保安院のサイトを見ていると、日本各地のこれまでの原発事故や安全性についての住民説明会の議事録も動画もネット上登載されているのだから、国民的関心の高い現在の記者会見の記録が辿れないのは、そのこと自体、情報の隠ぺいにもつながる。さらに、発表された内容の信憑性の検証もできないことになり、不信感は募るばかりである。
ちなみに、地震発生、津波発生、原発事故発生直後の保安院記者会見の日時・主な報告者・その内容は、テレビ、新聞、ネット上の関係情報からまとめてみた。いずれ会見議事録という原資料にあたってみるつもりである。
・3月11日午後3時30分頃(中村幸一郎審議官)
福島第1原発1・2・3号機冷却機能維持、4・5・6号機停止中
・3月12日朝6時過ぎ(寺坂信昭院長)
中央制御室から通常値の1000倍、1号機からは微量の放射能が漏れている
住民の健康に直ちに影響はないことから落ち着くように。
・3月12日午後2時過ぎ(中村審議官)
1号機炉心溶融が進んでいる可能性があり、セシウム確認。
・3月12日夕6時頃(中村審議官)
15時36分、1号機で爆発音、原子炉の心臓部が損なわれ、炉心溶融が進む可能性あり。
http://www.youtube.com/watch?v=kjRiMvwpabw
・3月13日深夜1時30分(八木原子力事故対策防災広報室長、中村審議官)
水位計測器がダウンスケールの現状、負傷者4名。
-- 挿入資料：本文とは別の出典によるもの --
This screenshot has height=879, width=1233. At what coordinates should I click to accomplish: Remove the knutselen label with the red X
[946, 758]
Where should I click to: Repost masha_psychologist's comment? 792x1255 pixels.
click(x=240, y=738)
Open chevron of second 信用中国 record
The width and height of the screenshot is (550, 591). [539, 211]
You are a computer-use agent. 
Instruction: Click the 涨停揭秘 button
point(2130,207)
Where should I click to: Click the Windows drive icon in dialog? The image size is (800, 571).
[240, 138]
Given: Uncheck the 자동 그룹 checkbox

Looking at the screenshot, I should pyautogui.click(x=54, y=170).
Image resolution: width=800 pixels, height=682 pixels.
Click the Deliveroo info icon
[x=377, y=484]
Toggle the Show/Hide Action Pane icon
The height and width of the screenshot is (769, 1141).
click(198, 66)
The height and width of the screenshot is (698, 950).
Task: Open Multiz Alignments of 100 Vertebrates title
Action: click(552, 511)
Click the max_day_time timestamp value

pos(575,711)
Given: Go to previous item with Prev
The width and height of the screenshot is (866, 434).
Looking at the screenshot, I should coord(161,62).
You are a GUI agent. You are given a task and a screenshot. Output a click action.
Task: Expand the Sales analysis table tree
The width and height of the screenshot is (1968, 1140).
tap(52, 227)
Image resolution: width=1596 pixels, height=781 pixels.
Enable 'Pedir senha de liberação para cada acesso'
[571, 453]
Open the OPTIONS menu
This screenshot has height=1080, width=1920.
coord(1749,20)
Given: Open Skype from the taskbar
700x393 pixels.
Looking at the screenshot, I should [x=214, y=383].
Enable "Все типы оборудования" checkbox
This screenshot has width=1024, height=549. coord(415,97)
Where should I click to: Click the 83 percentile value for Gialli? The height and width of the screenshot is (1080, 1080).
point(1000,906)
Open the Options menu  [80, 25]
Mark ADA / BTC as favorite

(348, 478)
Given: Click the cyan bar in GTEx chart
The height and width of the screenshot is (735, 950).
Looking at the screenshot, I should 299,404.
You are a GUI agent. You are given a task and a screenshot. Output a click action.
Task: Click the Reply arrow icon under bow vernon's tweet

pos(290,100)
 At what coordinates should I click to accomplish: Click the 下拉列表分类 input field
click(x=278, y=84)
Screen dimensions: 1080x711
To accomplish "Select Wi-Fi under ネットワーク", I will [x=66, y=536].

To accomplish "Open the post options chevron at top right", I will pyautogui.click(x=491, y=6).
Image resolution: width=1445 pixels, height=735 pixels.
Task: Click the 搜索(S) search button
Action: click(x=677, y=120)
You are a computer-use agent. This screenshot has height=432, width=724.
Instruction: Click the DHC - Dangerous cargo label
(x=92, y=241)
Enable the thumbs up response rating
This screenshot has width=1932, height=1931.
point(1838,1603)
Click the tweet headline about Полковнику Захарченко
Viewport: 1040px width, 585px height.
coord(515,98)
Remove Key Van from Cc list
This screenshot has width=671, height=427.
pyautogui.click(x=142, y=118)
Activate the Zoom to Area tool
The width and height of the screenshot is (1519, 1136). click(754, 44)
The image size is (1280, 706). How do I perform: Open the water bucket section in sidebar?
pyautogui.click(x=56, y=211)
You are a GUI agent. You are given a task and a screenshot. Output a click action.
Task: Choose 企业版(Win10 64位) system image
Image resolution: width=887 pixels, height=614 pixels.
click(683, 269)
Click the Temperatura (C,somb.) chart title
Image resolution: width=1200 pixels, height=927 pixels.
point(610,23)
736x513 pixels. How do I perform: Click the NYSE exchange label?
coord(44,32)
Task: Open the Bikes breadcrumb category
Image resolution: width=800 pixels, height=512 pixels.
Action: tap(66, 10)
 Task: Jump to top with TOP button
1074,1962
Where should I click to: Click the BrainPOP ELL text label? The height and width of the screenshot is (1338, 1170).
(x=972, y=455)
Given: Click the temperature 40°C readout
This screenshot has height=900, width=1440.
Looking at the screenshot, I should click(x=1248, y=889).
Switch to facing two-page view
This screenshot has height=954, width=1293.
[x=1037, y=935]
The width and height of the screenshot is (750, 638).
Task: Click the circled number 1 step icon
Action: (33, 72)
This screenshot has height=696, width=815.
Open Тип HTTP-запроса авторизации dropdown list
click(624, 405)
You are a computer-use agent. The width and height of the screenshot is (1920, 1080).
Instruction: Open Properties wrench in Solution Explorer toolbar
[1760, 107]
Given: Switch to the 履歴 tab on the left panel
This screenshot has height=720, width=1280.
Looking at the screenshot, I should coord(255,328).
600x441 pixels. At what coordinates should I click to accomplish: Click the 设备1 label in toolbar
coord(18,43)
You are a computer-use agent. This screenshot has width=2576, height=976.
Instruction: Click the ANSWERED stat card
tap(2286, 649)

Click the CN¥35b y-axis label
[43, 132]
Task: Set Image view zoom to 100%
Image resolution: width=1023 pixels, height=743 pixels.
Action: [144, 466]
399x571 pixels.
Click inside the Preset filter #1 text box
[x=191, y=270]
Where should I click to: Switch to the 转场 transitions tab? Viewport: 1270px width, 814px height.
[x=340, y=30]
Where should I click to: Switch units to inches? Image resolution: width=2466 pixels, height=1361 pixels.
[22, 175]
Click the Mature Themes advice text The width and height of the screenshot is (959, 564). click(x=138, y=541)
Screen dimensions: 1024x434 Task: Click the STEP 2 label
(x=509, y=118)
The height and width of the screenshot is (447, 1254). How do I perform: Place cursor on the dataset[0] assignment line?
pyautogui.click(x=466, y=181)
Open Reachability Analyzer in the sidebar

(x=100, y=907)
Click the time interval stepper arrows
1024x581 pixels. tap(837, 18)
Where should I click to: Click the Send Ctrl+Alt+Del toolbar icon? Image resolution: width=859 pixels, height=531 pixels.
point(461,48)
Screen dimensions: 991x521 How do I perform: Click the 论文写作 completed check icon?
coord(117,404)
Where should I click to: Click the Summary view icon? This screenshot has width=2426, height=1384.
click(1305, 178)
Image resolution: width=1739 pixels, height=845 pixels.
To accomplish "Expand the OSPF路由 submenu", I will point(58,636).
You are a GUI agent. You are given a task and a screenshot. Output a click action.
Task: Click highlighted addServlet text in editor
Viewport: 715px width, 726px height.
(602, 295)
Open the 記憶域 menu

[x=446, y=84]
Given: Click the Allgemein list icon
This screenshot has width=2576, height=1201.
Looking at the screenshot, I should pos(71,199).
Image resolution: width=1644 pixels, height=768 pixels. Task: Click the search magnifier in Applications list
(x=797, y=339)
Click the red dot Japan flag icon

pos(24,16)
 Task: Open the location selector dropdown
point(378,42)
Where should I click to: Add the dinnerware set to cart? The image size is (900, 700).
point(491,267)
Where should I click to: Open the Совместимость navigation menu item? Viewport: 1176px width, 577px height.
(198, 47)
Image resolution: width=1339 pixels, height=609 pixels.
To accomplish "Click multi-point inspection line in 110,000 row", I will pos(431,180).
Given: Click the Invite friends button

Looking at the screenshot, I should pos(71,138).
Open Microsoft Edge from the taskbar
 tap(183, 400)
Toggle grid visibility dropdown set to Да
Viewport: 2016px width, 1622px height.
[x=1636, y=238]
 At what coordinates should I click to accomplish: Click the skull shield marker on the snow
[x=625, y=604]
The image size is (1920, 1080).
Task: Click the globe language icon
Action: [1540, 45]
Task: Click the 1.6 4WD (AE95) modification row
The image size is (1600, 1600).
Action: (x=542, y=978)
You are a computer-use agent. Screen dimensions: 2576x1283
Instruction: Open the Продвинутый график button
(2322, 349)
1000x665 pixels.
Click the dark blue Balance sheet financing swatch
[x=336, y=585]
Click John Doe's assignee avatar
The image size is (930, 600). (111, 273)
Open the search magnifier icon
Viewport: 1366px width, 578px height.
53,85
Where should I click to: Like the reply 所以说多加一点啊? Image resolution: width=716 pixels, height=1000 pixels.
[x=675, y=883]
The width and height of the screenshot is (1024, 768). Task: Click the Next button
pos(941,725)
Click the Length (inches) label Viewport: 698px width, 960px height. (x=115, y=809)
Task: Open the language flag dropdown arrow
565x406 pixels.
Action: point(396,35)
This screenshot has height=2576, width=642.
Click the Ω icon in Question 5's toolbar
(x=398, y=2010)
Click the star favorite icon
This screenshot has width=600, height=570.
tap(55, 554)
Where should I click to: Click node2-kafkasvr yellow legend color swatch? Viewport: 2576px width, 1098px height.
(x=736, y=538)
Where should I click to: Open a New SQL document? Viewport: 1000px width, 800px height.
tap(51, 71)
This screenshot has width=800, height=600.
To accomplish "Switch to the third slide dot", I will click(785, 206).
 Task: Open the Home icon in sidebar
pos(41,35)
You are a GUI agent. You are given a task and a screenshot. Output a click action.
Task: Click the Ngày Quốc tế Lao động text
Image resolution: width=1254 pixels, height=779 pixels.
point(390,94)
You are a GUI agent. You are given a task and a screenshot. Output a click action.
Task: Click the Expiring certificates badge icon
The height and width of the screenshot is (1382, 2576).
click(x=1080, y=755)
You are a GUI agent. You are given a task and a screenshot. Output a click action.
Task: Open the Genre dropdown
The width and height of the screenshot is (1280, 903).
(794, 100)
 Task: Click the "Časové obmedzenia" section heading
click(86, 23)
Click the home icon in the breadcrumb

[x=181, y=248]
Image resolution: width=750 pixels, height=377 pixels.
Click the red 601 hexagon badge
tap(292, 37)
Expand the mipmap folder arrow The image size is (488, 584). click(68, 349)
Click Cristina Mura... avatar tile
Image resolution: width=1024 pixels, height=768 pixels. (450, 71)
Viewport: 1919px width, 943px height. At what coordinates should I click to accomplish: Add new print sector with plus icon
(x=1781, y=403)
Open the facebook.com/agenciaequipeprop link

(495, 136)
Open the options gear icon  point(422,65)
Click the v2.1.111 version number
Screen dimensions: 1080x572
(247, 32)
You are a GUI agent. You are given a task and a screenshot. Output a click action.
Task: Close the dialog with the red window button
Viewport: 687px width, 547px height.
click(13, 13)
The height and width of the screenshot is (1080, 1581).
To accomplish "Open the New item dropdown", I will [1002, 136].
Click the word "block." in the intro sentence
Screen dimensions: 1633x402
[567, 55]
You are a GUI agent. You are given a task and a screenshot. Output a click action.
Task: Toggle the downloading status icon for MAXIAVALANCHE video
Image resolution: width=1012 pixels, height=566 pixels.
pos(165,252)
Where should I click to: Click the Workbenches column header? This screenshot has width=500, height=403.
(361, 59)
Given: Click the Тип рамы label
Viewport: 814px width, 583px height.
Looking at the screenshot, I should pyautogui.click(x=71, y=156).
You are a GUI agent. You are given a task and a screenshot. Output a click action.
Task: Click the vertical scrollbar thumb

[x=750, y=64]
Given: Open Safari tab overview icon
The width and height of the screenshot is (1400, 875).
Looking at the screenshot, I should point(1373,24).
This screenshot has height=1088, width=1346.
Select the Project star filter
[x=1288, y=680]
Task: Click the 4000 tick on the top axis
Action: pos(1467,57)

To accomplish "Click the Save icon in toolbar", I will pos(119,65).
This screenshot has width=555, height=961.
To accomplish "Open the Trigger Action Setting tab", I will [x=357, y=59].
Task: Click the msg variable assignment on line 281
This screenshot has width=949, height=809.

会見動画によれば、不明部分多し。
http://www.youtube.com/user/zannengenpatsu#p/a/u/0/QJ1FkZ4M2mA
・3月13日朝5時30分(根井寿規審議官)
スポークスマン交代の経緯。
自動停止中の原子炉は海水注水が継続すれば事象の悪化はない。
http://www.youtube.com/watch?v=cyTBf4fgAL0&feature=related
・3月13日午前10時(スポークスマン不明)
福島県原発10基の現況、第1原発1・2・3号機の事故について。
http://www3.nhk.or.jp/news/genpatsu-fukushima/20110313/1235_s_hoanin.html
・3月13日夕4時40分(西山英彦審議官)
20キロ圏内避難を開始した。
http://shunkashuto.osakazine.net/e355443.html
(3月11日から13日までの震災関係のプレスリリースは、21回であった。なお、5月13日現在、137回に及んでいる)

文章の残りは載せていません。